Following the NTL investment, Microsoft made two international cable investments and one of the largest single investments in the company’s history. The two international cable investments were in the cable arm of Portugal Telecom (PT) and Rogers Communications in Canada. The investments were $38.6 million in PT and $400 million in Rogers, which is the largest cable operator in Canada. On July 12, 1999, Microsoft and AT&T announced a $5 billion dollar investment by Microsoft in the cable business of AT&T, known as AT&T Broadband. In the press release, Bill Gates was quoted as saying, “Our agreement today represents an important step in Microsoft’s vision of making the Web lifestyle a reality. Working with AT&T, a leader in the delivery of cable and telephony technologies, we will expand access to an even richer Internet and television experience for millions of people.” In turn, AT&T used the proceeds from this transaction on capital expenditures to improve their cable network. This infusion of capital to build their own network occurred four months after the merger of @Home and Excite.”
Beyond the health of the internet and relationships with content providers, Google looks at broader markets to drive more users to their site. With this in mind, finding successful strategies to commercialize their revenue mechanism in Asia-Pac and Europe is important. Google wants to promote broadband deployments, whether wireline or wireless in large demographic markets for in Asia-Pac. Anytime large demographic populations with increasing disposable wealth have broadband access to the Internet, Google thinks they can make their new age advertising model work.
Where does Google fit?
With Google shares priced at $403 (09.28.06 closing price) they receive a lot of press coverage regarding their share price and valuation. A good example of this coverage can be seen in this entry from the 24/7 Wall St.

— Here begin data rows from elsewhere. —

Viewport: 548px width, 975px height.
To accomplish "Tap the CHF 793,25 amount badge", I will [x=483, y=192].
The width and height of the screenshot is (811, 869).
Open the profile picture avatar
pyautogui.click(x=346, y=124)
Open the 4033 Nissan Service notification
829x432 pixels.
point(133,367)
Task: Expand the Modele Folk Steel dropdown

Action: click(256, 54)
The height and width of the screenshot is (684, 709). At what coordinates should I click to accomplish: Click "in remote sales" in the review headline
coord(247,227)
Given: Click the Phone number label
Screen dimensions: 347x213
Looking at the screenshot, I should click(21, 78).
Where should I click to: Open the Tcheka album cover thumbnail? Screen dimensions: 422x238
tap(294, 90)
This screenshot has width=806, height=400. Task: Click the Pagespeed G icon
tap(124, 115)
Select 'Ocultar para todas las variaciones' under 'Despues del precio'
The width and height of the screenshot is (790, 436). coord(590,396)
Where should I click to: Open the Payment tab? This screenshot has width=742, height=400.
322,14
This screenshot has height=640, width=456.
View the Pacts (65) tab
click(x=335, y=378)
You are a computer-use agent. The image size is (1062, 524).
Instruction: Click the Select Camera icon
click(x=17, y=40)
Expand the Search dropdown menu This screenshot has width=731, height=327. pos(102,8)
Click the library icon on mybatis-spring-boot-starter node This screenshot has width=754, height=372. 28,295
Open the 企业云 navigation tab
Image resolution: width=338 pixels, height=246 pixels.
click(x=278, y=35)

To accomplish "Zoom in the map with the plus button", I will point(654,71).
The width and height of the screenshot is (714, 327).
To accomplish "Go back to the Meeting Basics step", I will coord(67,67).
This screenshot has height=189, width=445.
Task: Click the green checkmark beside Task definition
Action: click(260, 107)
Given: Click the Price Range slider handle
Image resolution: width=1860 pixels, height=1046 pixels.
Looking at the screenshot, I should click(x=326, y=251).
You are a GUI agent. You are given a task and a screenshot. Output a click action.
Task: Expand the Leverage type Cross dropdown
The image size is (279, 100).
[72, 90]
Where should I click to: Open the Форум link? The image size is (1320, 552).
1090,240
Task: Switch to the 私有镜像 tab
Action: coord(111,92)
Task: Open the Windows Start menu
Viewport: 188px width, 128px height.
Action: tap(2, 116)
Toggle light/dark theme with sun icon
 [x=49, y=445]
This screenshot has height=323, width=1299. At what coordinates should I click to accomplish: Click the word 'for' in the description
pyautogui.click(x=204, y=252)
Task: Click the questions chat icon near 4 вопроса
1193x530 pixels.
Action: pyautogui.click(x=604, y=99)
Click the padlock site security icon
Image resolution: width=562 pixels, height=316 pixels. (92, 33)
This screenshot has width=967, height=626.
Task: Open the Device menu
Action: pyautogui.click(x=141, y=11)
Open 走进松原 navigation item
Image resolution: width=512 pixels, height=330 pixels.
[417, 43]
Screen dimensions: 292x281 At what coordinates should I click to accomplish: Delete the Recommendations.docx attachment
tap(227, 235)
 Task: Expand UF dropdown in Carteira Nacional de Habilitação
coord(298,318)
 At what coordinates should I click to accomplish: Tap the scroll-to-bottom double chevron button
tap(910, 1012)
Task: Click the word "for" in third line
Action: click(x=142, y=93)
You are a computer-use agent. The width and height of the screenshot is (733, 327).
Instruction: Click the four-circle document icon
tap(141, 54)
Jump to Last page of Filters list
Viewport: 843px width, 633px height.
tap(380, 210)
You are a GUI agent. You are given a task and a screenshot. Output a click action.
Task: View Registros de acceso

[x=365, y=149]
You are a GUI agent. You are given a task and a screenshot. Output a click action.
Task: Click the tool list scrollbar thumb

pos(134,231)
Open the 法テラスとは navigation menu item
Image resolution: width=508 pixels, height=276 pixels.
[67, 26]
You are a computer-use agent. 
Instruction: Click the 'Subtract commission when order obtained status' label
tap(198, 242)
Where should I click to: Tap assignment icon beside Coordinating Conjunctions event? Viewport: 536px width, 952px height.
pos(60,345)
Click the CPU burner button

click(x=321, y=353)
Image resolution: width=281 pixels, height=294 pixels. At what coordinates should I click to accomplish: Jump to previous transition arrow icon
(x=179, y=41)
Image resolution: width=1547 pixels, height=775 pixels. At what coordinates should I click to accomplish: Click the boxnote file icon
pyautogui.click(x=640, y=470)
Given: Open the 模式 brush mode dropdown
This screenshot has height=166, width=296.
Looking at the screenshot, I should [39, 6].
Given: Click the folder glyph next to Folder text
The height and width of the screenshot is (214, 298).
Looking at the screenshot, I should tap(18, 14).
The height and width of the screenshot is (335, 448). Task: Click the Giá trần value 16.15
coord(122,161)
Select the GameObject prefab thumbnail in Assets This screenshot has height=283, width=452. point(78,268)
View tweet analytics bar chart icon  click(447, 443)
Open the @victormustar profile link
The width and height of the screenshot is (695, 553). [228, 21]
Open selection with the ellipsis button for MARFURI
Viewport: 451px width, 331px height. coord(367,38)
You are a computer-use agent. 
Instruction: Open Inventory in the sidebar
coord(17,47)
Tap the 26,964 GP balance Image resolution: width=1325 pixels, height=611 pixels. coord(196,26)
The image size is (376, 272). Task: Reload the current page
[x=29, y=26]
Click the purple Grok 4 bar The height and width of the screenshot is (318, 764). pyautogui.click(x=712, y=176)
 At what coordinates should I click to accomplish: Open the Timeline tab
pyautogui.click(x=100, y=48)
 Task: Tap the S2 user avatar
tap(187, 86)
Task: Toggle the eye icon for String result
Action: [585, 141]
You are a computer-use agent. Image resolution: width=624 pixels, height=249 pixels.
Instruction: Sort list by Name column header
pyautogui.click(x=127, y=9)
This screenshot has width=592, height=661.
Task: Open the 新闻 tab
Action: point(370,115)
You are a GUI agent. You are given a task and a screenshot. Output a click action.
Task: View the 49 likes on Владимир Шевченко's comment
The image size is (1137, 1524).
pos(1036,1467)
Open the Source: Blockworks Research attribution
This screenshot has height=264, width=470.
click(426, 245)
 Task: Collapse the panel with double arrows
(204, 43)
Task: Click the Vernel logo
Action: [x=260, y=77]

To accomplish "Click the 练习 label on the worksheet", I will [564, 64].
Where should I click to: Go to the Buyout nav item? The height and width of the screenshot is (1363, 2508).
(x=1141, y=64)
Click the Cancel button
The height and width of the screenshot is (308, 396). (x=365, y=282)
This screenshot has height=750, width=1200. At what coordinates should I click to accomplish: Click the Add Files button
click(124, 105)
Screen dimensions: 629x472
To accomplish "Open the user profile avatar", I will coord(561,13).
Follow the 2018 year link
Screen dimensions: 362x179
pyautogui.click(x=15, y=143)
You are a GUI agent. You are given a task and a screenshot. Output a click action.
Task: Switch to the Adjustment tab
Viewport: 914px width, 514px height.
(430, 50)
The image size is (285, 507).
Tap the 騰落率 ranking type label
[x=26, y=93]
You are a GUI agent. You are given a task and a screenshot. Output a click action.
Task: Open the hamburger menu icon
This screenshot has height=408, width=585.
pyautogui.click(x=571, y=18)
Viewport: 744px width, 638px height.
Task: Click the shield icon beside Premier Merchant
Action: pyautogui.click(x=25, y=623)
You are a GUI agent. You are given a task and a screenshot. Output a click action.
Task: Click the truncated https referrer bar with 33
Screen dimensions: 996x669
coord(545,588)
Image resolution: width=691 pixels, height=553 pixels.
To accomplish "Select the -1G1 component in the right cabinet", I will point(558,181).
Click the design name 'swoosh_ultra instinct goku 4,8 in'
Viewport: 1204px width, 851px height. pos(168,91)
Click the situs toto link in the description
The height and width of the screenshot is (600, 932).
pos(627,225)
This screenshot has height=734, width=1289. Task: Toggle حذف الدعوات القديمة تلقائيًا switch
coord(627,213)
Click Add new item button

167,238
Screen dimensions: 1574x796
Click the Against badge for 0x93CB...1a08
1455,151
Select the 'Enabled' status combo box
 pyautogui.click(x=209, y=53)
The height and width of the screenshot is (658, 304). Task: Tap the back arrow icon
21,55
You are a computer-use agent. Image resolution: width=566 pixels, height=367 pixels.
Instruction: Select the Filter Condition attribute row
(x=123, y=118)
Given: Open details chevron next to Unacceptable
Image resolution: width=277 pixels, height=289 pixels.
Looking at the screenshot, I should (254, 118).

Blog [see http://247wallst.blogspot.com/2006/09/is-google-200-stock-that-trades-at-400.html]. Google is valued much more highly then Amazon.com, eBay.com and Yahoo.com. Does this mean these companies are not in Google’s peer group or Google is simply a much better company then these peers? I think the answer can be found in two parts. Part 1 is that Google has clearly produced a better mechanism (i.e. engine) to capture advertising revenue. The metric the stock market is seeking is to know the ceiling capacity of Google’s advertising revenue engine? By knowing the peak revenue generating capacity, it will frame the valuation of Google. The second answer is that Google wants to be something else, without disrupting the current business model. They try not to move to far from their core competency, but realize they need to develop a more sophisticated business. I am using the term sophisticated to mean evolving their revenue sources beyond advertising. This then goes back to looking at their strategic relationships with service providers of all types and the development of applications in a network centric computing model and how this paradigm shift (if it occurs) can be monetized to add to their advertising revenue stream or hedge against a decline in advertising revenues. Google is valued today because the stock market does not know the extent to which they can grow their advertising revenues and there is a component in their valuation that accounts for Google being perceived as an important brand and innovator in the next twenty-five year technology paradigm that started when the technology crash bottomed out in 2003.